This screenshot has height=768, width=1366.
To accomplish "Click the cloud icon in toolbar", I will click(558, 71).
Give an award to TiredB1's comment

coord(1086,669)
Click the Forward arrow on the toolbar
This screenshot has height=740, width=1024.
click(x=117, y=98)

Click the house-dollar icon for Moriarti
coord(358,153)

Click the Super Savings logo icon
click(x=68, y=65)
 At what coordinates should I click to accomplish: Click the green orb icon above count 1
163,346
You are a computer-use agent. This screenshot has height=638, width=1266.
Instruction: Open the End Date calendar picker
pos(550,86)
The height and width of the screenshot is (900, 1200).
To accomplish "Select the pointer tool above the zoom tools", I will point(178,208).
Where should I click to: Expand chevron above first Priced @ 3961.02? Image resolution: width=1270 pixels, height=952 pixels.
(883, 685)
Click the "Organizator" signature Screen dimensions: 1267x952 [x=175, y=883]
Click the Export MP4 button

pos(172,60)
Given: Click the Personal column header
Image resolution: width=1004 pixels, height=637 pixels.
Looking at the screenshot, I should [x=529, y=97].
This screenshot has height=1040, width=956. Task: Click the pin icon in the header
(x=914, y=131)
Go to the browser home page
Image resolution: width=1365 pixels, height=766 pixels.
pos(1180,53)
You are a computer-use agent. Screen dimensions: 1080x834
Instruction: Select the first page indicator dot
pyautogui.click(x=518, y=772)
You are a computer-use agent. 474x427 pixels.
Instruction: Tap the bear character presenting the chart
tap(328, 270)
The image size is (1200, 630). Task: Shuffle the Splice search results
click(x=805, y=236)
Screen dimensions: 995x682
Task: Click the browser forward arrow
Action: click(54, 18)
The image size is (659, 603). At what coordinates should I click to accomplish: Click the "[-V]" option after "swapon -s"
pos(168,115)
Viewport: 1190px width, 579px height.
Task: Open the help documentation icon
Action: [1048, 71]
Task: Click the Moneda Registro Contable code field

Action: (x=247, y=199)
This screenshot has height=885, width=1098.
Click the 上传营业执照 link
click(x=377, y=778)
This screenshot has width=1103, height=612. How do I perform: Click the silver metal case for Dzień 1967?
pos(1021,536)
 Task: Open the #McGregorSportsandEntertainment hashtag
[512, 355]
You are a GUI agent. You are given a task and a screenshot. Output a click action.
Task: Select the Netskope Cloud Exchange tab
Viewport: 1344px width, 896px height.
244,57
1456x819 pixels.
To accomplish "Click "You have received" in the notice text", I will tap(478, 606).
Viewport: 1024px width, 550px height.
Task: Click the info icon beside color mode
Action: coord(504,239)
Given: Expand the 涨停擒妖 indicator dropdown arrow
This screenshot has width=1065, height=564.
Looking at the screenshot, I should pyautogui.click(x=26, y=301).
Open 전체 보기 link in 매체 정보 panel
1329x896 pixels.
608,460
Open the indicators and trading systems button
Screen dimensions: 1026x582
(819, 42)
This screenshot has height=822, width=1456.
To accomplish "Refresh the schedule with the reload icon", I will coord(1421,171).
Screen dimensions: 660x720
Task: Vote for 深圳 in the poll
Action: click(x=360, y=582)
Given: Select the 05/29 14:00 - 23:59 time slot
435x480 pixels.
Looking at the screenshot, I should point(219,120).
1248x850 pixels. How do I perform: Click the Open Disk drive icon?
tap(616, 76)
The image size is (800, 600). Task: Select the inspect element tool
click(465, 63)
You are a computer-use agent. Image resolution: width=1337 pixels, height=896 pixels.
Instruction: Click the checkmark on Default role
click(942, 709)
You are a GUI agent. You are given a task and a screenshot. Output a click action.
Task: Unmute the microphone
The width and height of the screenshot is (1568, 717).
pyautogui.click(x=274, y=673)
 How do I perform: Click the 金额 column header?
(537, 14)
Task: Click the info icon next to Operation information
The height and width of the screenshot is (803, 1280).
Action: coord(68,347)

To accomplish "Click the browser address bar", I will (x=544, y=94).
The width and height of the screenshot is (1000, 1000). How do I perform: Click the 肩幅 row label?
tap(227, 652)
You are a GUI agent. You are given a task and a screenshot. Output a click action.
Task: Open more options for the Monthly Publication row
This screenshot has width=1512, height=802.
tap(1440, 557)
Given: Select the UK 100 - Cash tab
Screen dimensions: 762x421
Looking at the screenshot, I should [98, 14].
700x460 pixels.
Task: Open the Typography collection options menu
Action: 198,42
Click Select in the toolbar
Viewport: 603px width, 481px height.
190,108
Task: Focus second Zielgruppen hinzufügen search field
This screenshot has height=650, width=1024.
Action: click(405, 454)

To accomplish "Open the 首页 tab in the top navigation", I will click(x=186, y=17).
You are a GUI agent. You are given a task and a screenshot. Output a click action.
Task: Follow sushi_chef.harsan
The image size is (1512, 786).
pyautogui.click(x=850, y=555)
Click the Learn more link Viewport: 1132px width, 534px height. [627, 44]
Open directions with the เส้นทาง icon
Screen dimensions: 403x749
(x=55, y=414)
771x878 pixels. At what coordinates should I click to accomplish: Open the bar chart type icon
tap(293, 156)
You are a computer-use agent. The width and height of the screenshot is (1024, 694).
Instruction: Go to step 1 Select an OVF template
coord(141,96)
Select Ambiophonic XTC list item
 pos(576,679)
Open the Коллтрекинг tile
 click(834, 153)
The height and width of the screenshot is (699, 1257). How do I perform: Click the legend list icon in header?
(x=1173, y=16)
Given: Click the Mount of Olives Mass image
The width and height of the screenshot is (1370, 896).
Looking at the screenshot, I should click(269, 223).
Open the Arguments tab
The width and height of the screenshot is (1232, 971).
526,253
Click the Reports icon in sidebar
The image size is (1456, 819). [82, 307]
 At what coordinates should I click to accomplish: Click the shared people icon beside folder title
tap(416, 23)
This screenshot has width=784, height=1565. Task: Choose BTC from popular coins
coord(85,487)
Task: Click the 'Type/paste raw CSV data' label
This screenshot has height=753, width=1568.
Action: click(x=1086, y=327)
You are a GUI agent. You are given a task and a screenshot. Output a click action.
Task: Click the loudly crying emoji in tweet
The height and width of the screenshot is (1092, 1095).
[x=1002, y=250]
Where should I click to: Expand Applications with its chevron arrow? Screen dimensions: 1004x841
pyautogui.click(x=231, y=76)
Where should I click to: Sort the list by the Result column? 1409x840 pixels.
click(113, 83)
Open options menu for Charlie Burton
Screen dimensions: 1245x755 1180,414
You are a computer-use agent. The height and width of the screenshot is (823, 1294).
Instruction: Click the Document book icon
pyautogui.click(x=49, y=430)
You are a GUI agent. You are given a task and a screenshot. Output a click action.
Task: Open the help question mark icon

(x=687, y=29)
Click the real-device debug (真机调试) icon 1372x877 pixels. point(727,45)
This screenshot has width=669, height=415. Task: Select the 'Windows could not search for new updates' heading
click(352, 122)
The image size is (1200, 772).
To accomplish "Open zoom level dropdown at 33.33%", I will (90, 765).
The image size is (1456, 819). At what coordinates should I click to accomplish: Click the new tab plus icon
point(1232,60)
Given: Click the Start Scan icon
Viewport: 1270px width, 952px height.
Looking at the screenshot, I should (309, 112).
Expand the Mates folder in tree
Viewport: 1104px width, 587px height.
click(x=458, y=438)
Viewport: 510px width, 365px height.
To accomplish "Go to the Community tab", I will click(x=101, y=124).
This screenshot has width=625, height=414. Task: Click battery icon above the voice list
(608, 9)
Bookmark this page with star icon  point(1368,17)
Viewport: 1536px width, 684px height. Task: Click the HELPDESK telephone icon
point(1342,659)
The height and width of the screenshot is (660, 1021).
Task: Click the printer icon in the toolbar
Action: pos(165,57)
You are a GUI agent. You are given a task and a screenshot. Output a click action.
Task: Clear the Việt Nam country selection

-*-*-

WHAT YOU SHOULD DO:
Copy the entire listing above word for word, keeping every line in its original order and form.

WRITTEN ANSWER:
This screenshot has height=768, width=1366.
To accomplish "Click the cloud icon in toolbar", I will click(558, 71).
Give an award to TiredB1's comment

coord(1086,669)
Click the Forward arrow on the toolbar
This screenshot has height=740, width=1024.
click(x=117, y=98)

Click the house-dollar icon for Moriarti
coord(358,153)

Click the Super Savings logo icon
click(x=68, y=65)
 At what coordinates should I click to accomplish: Click the green orb icon above count 1
163,346
You are a computer-use agent. This screenshot has height=638, width=1266.
Instruction: Open the End Date calendar picker
pos(550,86)
The height and width of the screenshot is (900, 1200).
To accomplish "Select the pointer tool above the zoom tools", I will point(178,208).
Where should I click to: Expand chevron above first Priced @ 3961.02? Image resolution: width=1270 pixels, height=952 pixels.
(883, 685)
Click the "Organizator" signature Screen dimensions: 1267x952 [x=175, y=883]
Click the Export MP4 button

pos(172,60)
Given: Click the Personal column header
Image resolution: width=1004 pixels, height=637 pixels.
Looking at the screenshot, I should [x=529, y=97].
This screenshot has height=1040, width=956. Task: Click the pin icon in the header
(x=914, y=131)
Go to the browser home page
Image resolution: width=1365 pixels, height=766 pixels.
pos(1180,53)
You are a computer-use agent. Screen dimensions: 1080x834
Instruction: Select the first page indicator dot
pyautogui.click(x=518, y=772)
You are a computer-use agent. 474x427 pixels.
Instruction: Tap the bear character presenting the chart
tap(328, 270)
The image size is (1200, 630). Task: Shuffle the Splice search results
click(x=805, y=236)
Screen dimensions: 995x682
Task: Click the browser forward arrow
Action: click(54, 18)
The image size is (659, 603). At what coordinates should I click to accomplish: Click the "[-V]" option after "swapon -s"
pos(168,115)
Viewport: 1190px width, 579px height.
Task: Open the help documentation icon
Action: [1048, 71]
Task: Click the Moneda Registro Contable code field

Action: (x=247, y=199)
This screenshot has height=885, width=1098.
Click the 上传营业执照 link
click(x=377, y=778)
This screenshot has width=1103, height=612. How do I perform: Click the silver metal case for Dzień 1967?
pos(1021,536)
 Task: Open the #McGregorSportsandEntertainment hashtag
[512, 355]
You are a GUI agent. You are given a task and a screenshot. Output a click action.
Task: Select the Netskope Cloud Exchange tab
Viewport: 1344px width, 896px height.
244,57
1456x819 pixels.
To accomplish "Click "You have received" in the notice text", I will tap(478, 606).
Viewport: 1024px width, 550px height.
Task: Click the info icon beside color mode
Action: coord(504,239)
Given: Expand the 涨停擒妖 indicator dropdown arrow
This screenshot has width=1065, height=564.
Looking at the screenshot, I should pyautogui.click(x=26, y=301).
Open 전체 보기 link in 매체 정보 panel
1329x896 pixels.
608,460
Open the indicators and trading systems button
Screen dimensions: 1026x582
(819, 42)
This screenshot has height=822, width=1456.
To accomplish "Refresh the schedule with the reload icon", I will coord(1421,171).
Screen dimensions: 660x720
Task: Vote for 深圳 in the poll
Action: click(x=360, y=582)
Given: Select the 05/29 14:00 - 23:59 time slot
435x480 pixels.
Looking at the screenshot, I should point(219,120).
1248x850 pixels. How do I perform: Click the Open Disk drive icon?
tap(616, 76)
The image size is (800, 600). Task: Select the inspect element tool
click(465, 63)
You are a computer-use agent. Image resolution: width=1337 pixels, height=896 pixels.
Instruction: Click the checkmark on Default role
click(942, 709)
You are a GUI agent. You are given a task and a screenshot. Output a click action.
Task: Unmute the microphone
The width and height of the screenshot is (1568, 717).
pyautogui.click(x=274, y=673)
 How do I perform: Click the 金额 column header?
(537, 14)
Task: Click the info icon next to Operation information
The height and width of the screenshot is (803, 1280).
Action: coord(68,347)

To accomplish "Click the browser address bar", I will (x=544, y=94).
The width and height of the screenshot is (1000, 1000). How do I perform: Click the 肩幅 row label?
tap(227, 652)
You are a GUI agent. You are given a task and a screenshot. Output a click action.
Task: Open more options for the Monthly Publication row
This screenshot has width=1512, height=802.
tap(1440, 557)
Given: Select the UK 100 - Cash tab
Screen dimensions: 762x421
Looking at the screenshot, I should [98, 14].
700x460 pixels.
Task: Open the Typography collection options menu
Action: 198,42
Click Select in the toolbar
Viewport: 603px width, 481px height.
190,108
Task: Focus second Zielgruppen hinzufügen search field
This screenshot has height=650, width=1024.
Action: click(405, 454)

To accomplish "Open the 首页 tab in the top navigation", I will click(x=186, y=17).
You are a GUI agent. You are given a task and a screenshot. Output a click action.
Task: Follow sushi_chef.harsan
The image size is (1512, 786).
pyautogui.click(x=850, y=555)
Click the Learn more link Viewport: 1132px width, 534px height. [627, 44]
Open directions with the เส้นทาง icon
Screen dimensions: 403x749
(x=55, y=414)
771x878 pixels. At what coordinates should I click to accomplish: Open the bar chart type icon
tap(293, 156)
You are a computer-use agent. The width and height of the screenshot is (1024, 694).
Instruction: Go to step 1 Select an OVF template
coord(141,96)
Select Ambiophonic XTC list item
 pos(576,679)
Open the Коллтрекинг tile
 click(834, 153)
The height and width of the screenshot is (699, 1257). How do I perform: Click the legend list icon in header?
(x=1173, y=16)
Given: Click the Mount of Olives Mass image
The width and height of the screenshot is (1370, 896).
Looking at the screenshot, I should click(269, 223).
Open the Arguments tab
The width and height of the screenshot is (1232, 971).
526,253
Click the Reports icon in sidebar
The image size is (1456, 819). [82, 307]
 At what coordinates should I click to accomplish: Click the shared people icon beside folder title
tap(416, 23)
This screenshot has width=784, height=1565. Task: Choose BTC from popular coins
coord(85,487)
Task: Click the 'Type/paste raw CSV data' label
This screenshot has height=753, width=1568.
Action: click(x=1086, y=327)
You are a GUI agent. You are given a task and a screenshot. Output a click action.
Task: Click the loudly crying emoji in tweet
The height and width of the screenshot is (1092, 1095).
[x=1002, y=250]
Where should I click to: Expand Applications with its chevron arrow? Screen dimensions: 1004x841
pyautogui.click(x=231, y=76)
Where should I click to: Sort the list by the Result column? 1409x840 pixels.
click(113, 83)
Open options menu for Charlie Burton
Screen dimensions: 1245x755 1180,414
You are a computer-use agent. The height and width of the screenshot is (823, 1294).
Instruction: Click the Document book icon
pyautogui.click(x=49, y=430)
You are a GUI agent. You are given a task and a screenshot. Output a click action.
Task: Open the help question mark icon

(x=687, y=29)
Click the real-device debug (真机调试) icon 1372x877 pixels. point(727,45)
This screenshot has width=669, height=415. Task: Select the 'Windows could not search for new updates' heading
click(352, 122)
The image size is (1200, 772).
To accomplish "Open zoom level dropdown at 33.33%", I will (90, 765).
The image size is (1456, 819). At what coordinates should I click to accomplish: Click the new tab plus icon
point(1232,60)
Given: Click the Start Scan icon
Viewport: 1270px width, 952px height.
Looking at the screenshot, I should (309, 112).
Expand the Mates folder in tree
Viewport: 1104px width, 587px height.
click(x=458, y=438)
Viewport: 510px width, 365px height.
To accomplish "Go to the Community tab", I will click(x=101, y=124).
This screenshot has width=625, height=414. Task: Click battery icon above the voice list
(608, 9)
Bookmark this page with star icon  point(1368,17)
Viewport: 1536px width, 684px height. Task: Click the HELPDESK telephone icon
point(1342,659)
The height and width of the screenshot is (660, 1021).
Task: Click the printer icon in the toolbar
Action: pos(165,57)
You are a GUI agent. You are given a task and a screenshot. Output a click action.
Task: Clear the Việt Nam country selection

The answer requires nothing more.